§ Data supplied:

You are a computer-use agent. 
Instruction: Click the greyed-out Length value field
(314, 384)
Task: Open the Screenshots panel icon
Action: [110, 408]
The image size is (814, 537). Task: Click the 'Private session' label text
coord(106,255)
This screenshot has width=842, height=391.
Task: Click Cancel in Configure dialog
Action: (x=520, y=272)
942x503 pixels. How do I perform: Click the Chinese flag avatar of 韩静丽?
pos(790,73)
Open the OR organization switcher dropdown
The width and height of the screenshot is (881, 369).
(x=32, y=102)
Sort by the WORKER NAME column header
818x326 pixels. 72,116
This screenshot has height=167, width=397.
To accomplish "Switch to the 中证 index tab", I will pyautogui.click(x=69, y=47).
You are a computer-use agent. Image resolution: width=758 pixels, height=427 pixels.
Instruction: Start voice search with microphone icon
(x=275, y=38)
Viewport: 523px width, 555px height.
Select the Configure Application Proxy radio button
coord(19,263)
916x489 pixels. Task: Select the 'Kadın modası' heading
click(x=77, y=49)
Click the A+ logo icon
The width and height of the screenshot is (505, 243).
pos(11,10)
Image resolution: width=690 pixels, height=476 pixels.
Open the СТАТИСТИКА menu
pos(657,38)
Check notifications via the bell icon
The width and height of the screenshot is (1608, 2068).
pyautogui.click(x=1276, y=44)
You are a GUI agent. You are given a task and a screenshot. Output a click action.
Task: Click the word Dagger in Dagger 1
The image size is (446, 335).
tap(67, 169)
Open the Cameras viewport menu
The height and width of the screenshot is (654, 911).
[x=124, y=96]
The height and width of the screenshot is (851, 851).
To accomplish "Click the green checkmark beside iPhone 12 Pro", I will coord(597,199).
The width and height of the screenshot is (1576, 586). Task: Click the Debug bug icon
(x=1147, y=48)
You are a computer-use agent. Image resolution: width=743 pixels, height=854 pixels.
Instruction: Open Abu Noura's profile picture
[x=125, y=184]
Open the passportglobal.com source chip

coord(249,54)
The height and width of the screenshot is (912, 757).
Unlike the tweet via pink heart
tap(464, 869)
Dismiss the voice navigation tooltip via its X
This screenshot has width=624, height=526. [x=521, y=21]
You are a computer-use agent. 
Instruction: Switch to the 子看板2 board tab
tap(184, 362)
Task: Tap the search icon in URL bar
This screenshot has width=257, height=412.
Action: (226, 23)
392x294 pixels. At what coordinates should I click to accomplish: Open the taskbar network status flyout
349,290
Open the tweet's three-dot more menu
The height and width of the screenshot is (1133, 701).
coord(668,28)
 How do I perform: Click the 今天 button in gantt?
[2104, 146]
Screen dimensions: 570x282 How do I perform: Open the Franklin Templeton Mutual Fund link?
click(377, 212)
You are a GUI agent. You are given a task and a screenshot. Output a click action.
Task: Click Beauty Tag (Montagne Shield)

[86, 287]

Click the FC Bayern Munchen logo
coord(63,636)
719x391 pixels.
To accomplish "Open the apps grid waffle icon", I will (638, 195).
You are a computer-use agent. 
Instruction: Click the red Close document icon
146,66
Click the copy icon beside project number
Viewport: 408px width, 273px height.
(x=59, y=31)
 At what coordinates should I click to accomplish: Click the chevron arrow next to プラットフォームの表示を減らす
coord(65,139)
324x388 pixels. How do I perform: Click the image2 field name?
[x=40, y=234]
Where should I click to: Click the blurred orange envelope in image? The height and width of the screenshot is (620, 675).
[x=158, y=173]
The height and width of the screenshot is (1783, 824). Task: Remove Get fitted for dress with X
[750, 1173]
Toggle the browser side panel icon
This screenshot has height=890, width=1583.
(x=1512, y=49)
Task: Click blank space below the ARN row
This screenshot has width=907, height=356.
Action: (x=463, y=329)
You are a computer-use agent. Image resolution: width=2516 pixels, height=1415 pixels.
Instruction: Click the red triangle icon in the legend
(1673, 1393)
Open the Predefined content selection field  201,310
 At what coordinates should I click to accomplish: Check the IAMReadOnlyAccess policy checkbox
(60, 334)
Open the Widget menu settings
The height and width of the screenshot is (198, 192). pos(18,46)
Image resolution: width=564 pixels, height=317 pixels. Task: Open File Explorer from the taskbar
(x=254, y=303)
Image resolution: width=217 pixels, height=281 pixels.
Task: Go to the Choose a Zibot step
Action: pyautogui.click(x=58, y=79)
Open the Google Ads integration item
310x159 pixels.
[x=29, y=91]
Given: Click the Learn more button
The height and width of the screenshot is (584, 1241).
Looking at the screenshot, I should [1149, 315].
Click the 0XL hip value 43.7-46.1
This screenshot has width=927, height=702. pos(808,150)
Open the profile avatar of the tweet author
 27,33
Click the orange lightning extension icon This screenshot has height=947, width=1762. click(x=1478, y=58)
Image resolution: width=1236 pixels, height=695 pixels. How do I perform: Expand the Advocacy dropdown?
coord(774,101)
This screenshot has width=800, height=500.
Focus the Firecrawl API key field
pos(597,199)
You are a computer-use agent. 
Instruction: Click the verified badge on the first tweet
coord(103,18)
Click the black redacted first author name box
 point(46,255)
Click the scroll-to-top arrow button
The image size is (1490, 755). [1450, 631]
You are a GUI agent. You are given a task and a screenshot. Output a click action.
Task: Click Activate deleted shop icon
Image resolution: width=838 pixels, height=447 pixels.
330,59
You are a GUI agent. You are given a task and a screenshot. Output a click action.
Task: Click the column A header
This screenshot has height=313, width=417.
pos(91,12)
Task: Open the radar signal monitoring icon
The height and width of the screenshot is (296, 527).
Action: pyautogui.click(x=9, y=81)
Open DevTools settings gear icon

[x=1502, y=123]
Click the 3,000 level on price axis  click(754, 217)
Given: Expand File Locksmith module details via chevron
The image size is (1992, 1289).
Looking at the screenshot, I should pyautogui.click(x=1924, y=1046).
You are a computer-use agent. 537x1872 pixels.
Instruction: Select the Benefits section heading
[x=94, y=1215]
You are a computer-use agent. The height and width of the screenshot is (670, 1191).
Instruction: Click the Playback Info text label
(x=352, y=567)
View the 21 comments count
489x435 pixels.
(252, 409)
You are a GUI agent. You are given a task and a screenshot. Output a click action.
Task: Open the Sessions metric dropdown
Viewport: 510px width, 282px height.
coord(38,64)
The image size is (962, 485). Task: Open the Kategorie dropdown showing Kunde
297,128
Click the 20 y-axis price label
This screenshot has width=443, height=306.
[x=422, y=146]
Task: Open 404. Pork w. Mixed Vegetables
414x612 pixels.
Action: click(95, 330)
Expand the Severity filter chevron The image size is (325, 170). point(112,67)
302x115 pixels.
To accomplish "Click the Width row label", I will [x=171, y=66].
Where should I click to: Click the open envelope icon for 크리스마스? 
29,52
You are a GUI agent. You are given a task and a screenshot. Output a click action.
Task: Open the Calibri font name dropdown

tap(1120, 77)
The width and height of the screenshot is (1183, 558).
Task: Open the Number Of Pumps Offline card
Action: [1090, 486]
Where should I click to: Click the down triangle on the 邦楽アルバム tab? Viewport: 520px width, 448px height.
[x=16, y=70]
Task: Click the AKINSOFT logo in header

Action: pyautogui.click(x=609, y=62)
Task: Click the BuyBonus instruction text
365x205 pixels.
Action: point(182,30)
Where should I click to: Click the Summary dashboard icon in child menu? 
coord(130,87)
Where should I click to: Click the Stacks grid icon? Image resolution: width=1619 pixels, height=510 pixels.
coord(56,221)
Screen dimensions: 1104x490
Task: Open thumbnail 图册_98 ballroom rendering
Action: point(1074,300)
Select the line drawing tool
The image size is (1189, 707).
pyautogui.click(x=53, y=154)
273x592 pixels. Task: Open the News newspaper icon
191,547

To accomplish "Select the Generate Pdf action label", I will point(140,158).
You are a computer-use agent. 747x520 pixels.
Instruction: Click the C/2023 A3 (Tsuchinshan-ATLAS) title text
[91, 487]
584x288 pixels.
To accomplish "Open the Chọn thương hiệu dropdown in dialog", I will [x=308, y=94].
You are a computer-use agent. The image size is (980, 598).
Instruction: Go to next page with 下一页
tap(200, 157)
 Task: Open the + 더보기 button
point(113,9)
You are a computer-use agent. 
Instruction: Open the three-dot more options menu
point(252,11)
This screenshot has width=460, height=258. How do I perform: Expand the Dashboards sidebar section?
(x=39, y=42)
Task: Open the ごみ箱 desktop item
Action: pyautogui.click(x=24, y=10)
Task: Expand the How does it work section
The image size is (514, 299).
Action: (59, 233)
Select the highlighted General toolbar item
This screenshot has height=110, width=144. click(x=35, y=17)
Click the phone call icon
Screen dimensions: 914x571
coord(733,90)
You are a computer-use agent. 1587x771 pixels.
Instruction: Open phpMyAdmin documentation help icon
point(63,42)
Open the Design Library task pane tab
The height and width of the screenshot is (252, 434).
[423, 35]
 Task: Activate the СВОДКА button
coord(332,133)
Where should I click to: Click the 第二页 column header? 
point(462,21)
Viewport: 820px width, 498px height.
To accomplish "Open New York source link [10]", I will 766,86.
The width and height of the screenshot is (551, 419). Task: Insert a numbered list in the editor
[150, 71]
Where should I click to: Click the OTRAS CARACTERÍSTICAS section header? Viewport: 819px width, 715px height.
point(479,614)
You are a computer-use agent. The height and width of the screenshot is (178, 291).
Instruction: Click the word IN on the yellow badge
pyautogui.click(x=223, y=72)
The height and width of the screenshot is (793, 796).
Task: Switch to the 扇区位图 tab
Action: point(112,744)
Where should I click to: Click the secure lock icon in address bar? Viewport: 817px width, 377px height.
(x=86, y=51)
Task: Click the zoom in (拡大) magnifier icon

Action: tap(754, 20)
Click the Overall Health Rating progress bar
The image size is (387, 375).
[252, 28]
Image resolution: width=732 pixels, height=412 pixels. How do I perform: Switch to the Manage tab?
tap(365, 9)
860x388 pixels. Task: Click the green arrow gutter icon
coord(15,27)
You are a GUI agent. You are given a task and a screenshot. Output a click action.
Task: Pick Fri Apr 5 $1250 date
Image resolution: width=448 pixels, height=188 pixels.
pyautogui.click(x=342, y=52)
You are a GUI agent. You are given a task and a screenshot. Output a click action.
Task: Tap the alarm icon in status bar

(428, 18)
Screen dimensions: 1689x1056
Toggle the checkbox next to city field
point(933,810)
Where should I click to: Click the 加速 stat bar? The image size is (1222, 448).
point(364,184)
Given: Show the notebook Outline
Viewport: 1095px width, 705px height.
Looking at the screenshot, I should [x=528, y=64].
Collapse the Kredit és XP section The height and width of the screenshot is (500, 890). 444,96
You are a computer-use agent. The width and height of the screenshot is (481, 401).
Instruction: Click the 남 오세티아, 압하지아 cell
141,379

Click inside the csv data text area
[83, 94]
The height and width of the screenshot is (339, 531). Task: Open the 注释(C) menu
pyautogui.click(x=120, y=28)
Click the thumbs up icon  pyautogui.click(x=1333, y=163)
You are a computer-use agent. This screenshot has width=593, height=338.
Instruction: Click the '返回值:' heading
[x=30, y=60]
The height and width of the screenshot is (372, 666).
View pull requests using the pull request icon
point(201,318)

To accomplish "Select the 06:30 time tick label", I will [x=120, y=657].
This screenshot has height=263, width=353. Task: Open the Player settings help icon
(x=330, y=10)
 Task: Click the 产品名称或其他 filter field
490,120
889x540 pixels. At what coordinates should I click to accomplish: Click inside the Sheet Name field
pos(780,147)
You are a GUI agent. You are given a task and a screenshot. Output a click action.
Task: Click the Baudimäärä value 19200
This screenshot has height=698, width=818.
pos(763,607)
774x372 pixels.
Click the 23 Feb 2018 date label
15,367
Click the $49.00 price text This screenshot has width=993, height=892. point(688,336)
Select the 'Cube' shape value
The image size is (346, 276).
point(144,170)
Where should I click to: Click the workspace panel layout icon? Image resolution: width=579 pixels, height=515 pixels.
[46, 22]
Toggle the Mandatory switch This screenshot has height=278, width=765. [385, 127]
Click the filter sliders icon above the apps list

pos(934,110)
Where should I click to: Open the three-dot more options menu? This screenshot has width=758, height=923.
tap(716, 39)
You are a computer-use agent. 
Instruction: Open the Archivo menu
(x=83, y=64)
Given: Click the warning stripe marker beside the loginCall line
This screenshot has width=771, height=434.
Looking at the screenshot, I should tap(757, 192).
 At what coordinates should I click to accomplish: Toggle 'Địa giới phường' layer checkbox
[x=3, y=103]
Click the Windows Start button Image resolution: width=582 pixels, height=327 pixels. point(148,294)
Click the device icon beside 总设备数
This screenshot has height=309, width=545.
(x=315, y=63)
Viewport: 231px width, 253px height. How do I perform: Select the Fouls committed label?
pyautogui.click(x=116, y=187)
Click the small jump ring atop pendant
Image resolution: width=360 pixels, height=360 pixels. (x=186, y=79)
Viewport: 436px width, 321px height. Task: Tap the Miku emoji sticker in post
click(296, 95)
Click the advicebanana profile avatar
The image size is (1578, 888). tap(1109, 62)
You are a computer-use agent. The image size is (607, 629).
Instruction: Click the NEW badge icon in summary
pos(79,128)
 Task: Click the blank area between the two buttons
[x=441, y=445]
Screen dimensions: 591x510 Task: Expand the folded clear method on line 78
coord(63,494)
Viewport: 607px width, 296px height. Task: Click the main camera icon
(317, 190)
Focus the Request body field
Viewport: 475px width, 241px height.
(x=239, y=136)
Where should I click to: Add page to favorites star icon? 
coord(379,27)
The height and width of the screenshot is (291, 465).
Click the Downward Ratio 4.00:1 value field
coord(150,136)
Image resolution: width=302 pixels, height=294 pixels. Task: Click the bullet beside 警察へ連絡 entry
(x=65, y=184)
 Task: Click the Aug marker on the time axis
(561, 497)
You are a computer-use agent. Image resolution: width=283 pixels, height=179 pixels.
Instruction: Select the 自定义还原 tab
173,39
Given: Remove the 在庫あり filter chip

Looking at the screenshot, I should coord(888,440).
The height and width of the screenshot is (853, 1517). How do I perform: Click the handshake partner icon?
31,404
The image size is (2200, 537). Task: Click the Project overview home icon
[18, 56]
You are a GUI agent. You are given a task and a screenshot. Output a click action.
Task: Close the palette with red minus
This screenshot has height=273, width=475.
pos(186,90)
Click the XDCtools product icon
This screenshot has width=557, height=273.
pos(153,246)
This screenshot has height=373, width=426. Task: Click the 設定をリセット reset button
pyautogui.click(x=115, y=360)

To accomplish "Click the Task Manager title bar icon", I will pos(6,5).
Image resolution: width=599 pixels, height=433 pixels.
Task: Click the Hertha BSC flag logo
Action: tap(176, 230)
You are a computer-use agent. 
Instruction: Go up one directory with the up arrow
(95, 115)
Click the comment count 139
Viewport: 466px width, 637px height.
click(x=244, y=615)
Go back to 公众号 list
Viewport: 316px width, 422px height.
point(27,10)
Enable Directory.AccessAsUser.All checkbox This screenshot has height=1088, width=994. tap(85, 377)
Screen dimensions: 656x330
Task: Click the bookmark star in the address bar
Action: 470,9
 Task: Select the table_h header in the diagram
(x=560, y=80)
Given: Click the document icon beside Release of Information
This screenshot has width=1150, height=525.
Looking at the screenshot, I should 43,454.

§ To be done:
Return the part of the lines that opens with the line containing "The height and width of the screenshot is (291, 465)." and closes with the line containing "Looking at the screenshot, I should coord(888,440).", copying each line exactly and including both of those lines.

§ The reply:
The height and width of the screenshot is (291, 465).
Click the Downward Ratio 4.00:1 value field
coord(150,136)
Image resolution: width=302 pixels, height=294 pixels. Task: Click the bullet beside 警察へ連絡 entry
(x=65, y=184)
 Task: Click the Aug marker on the time axis
(561, 497)
You are a computer-use agent. Image resolution: width=283 pixels, height=179 pixels.
Instruction: Select the 自定义还原 tab
173,39
Given: Remove the 在庫あり filter chip

Looking at the screenshot, I should coord(888,440).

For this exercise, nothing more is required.